4.1       Authorized Capital Stock. The Corporation is authorized to issue one hundred and ten million (110,000,000) shares of capital stock, of which one hundred million (100,000,000) shares will be shares of common stock, par value $0.001 per share (the “Common Stock”), and ten million (10,000,000) shares will be shares of preferred stock, par value $0.001 per share (the “Preferred Stock”).

 

Upon the filing and effectiveness (the “Effective Time”) pursuant to the DGCL of this Certificate of Amendment to the Certificate of Incorporation of the Corporation, each [●] shares of the Common Stock issued and outstanding on the effective date of this Amendment will automatically be combined into one validly issued, fully paid and non-assessable share of Common Stock, without any action by the holder thereof, subject to the treatment of fractional interests as described below (the “Reverse Stock Split”).

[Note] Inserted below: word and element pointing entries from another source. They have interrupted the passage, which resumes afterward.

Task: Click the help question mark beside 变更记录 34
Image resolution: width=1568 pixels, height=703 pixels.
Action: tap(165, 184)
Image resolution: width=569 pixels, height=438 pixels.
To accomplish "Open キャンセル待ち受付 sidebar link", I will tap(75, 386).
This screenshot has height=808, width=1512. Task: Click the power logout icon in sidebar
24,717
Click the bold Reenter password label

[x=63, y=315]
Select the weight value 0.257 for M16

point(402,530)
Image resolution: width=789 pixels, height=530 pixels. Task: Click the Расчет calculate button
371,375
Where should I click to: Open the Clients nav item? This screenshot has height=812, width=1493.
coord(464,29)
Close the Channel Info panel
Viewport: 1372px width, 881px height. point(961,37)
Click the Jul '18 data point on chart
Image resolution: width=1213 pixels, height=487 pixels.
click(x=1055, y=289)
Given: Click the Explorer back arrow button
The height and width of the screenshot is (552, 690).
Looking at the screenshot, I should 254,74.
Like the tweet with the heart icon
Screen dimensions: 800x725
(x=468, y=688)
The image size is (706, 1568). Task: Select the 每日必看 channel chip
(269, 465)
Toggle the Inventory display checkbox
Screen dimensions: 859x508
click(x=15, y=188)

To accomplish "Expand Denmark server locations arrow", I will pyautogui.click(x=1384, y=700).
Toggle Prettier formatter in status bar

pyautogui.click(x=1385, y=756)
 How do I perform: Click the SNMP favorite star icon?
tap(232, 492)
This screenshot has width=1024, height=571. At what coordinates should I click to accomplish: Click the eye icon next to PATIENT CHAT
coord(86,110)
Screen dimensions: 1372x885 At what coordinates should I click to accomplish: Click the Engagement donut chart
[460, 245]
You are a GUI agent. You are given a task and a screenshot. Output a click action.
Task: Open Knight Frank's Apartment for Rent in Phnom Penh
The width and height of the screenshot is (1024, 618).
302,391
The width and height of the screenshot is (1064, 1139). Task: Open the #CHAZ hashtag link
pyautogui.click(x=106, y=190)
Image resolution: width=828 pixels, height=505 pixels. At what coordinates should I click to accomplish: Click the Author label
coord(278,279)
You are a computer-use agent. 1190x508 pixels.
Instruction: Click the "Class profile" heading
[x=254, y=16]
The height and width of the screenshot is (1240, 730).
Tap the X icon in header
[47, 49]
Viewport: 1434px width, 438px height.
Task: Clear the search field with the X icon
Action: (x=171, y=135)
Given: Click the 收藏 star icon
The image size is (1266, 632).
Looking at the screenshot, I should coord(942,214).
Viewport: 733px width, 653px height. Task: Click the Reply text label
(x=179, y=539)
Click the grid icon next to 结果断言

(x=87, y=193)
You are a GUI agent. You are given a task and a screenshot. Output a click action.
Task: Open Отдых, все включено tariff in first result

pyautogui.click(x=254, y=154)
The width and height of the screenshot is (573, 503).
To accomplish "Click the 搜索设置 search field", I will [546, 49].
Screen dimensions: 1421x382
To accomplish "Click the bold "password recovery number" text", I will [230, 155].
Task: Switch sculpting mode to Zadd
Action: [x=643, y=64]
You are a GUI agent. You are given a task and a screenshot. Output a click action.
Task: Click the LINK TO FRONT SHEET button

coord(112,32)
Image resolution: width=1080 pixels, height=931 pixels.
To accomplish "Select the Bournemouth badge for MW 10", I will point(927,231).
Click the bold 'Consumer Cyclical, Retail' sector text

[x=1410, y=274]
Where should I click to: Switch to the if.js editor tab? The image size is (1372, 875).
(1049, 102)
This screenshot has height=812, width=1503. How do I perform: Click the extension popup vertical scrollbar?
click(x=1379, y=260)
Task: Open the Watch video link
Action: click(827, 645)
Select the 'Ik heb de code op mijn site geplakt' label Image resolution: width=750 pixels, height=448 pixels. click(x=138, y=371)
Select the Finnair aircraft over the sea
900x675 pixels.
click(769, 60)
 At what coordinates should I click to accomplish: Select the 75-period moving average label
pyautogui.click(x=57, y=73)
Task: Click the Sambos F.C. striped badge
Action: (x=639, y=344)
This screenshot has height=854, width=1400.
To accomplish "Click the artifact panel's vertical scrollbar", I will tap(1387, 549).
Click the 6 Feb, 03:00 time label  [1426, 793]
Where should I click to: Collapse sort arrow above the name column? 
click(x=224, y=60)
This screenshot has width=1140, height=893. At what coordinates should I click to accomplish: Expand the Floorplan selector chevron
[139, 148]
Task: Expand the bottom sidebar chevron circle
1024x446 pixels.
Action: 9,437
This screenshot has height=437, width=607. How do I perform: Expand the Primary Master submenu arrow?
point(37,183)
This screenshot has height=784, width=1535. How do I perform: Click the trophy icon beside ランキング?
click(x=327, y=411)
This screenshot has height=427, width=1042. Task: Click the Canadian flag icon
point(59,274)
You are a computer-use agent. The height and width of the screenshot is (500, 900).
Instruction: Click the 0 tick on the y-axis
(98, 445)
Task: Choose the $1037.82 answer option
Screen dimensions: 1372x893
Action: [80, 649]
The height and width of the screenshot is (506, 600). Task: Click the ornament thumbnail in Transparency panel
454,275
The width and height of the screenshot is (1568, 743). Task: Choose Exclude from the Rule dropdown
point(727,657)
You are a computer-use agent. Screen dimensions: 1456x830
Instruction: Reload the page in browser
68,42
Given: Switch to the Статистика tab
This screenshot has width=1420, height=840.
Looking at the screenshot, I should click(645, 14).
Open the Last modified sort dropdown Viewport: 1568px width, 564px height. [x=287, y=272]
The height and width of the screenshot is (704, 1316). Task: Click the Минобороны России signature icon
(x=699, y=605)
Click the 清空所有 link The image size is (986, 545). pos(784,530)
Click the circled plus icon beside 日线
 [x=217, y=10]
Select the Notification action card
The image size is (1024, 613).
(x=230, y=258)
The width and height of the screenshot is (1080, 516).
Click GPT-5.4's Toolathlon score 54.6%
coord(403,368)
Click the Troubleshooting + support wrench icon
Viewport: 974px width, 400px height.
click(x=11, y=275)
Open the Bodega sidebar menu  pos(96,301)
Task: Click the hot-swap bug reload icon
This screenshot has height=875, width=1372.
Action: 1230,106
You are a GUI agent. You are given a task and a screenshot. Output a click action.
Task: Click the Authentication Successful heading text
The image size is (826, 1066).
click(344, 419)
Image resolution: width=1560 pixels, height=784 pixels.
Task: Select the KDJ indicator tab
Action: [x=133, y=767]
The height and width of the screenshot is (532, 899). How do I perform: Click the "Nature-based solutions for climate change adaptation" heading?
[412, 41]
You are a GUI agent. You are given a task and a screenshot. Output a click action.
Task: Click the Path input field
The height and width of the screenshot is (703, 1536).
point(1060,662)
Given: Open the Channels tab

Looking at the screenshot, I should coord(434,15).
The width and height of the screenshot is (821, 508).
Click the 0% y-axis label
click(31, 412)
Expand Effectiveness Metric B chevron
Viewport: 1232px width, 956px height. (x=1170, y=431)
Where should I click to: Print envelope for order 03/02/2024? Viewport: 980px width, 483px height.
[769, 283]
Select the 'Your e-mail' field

No certificates (or electronic equivalents thereof) representing fractional shares of Common Stock will be issued in connection with the Reverse Stock Split. Stockholders who otherwise would be entitled to receive fractional share interests of Common Stock in connection with the Reverse Stock Split will, with respect to such fractional interest, be entitled to receive cash, without interest, in lieu of fractional shares of Common Stock, in an amount equal to the product obtained by multiplying (a) the closing price per share of the Common Stock on the date of the Effective Time as reported on The Nasdaq Capital Market, after giving effect to the Reverse Stock Split, by (b) the fraction of the share owned by the stockholder. Each certificate (or electronic equivalent thereof) that prior to such combination represented shares of Common Stock will thereafter represent that number of shares of Common Stock into which the shares of Common Stock represented thereby shall have been combined, subject to the elimination of fractional share interests as described above.